⟨

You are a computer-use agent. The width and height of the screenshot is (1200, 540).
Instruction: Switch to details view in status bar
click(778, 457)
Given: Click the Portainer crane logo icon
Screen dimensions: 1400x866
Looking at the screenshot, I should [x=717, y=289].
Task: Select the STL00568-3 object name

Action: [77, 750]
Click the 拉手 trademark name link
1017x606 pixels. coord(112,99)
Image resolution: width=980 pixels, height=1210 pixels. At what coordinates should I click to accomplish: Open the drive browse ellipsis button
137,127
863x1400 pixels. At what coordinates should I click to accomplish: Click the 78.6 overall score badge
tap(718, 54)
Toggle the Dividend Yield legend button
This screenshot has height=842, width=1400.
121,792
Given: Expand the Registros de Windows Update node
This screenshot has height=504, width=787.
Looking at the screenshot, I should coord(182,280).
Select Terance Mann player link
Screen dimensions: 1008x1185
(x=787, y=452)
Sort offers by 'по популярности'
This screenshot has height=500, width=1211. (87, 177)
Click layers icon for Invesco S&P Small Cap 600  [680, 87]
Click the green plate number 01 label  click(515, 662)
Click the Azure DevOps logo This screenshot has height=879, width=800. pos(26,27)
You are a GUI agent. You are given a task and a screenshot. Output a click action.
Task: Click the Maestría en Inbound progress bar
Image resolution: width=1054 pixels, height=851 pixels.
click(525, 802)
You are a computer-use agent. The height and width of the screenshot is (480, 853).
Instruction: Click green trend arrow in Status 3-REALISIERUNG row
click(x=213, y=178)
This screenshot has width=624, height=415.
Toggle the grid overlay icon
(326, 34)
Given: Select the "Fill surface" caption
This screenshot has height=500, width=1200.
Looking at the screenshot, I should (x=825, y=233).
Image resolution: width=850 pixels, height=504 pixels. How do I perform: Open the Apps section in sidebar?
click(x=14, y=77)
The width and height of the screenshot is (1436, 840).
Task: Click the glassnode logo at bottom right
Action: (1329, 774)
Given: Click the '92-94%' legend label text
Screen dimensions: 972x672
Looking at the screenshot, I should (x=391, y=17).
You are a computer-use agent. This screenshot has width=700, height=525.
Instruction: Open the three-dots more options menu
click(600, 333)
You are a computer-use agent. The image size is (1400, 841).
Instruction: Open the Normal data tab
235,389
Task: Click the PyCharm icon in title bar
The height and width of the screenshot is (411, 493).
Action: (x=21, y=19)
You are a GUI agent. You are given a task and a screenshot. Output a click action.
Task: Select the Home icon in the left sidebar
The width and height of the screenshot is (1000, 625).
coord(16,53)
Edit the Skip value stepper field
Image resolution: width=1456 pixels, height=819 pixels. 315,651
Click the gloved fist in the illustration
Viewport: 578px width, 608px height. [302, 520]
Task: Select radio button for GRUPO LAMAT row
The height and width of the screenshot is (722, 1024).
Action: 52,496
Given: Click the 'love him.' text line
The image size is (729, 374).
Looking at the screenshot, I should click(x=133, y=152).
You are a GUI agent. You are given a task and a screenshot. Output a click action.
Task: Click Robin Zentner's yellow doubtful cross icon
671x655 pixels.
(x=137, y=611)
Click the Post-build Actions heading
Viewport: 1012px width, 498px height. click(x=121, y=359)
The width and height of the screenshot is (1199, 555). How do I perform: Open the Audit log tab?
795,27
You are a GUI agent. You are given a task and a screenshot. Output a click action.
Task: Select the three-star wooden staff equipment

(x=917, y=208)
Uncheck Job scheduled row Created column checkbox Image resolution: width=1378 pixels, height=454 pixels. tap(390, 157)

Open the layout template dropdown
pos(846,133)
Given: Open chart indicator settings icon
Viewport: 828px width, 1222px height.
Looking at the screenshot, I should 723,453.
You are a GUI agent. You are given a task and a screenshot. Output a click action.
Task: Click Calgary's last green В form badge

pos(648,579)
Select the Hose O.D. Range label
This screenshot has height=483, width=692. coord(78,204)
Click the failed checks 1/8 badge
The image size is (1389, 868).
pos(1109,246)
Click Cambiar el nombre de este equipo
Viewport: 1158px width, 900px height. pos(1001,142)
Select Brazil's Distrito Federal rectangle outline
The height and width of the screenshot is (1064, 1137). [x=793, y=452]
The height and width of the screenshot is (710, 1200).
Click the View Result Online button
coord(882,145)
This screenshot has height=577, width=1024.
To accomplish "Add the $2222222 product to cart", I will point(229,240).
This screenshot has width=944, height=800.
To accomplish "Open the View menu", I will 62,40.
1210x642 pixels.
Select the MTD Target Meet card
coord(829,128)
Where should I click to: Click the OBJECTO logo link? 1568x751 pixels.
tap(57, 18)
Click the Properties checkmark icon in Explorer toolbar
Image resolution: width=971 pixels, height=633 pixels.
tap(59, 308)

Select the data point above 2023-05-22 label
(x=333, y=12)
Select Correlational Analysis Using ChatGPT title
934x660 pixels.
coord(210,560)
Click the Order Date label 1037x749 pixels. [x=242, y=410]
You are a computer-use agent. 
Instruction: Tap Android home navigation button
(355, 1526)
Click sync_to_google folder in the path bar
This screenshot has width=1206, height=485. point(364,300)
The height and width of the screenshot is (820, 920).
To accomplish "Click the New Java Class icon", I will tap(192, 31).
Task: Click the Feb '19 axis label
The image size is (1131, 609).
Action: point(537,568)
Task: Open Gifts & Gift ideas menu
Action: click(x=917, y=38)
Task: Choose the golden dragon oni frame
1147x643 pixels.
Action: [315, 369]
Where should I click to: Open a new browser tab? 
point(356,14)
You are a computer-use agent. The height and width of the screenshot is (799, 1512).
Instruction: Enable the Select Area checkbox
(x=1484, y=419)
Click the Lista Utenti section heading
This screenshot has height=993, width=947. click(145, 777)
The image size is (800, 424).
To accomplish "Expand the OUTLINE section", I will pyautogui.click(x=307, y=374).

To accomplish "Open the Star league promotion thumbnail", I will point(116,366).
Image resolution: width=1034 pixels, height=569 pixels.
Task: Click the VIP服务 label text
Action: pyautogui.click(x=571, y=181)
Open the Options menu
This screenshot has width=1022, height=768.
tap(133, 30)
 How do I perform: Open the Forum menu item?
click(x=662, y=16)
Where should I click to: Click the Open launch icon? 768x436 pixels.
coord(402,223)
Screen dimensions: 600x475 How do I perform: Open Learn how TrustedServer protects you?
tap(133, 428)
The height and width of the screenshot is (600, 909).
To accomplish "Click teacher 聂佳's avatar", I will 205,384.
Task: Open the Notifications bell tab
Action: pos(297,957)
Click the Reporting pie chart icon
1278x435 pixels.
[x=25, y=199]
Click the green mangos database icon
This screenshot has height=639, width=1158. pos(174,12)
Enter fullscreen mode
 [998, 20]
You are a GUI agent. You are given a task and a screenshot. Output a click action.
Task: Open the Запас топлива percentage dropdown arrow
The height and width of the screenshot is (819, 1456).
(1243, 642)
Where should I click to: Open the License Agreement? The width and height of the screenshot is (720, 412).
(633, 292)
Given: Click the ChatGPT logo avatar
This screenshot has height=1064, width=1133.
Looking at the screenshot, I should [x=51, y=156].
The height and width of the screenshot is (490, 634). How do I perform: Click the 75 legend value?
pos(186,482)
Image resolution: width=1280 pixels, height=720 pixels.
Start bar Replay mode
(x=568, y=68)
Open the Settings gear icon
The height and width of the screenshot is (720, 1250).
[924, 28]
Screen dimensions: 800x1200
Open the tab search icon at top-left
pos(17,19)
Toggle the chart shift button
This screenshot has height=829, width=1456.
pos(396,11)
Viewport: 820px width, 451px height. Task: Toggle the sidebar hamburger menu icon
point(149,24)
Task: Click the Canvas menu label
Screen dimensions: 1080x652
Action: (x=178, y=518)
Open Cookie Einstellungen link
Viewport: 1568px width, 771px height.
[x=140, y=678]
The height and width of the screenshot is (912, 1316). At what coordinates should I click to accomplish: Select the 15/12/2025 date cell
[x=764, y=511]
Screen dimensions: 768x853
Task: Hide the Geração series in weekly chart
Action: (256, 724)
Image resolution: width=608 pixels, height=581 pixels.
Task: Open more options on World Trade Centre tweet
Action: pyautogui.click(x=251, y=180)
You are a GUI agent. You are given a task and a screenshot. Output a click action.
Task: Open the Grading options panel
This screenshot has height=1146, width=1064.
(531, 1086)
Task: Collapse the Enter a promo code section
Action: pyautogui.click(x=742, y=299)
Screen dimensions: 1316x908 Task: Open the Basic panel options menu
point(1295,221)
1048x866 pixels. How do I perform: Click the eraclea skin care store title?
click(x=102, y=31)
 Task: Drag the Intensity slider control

⟩

HOW TO COMPLETE THIS TASK:
Your answer should be one number: how many lines above contain "Expand".

THE COMPLETED TASK:
2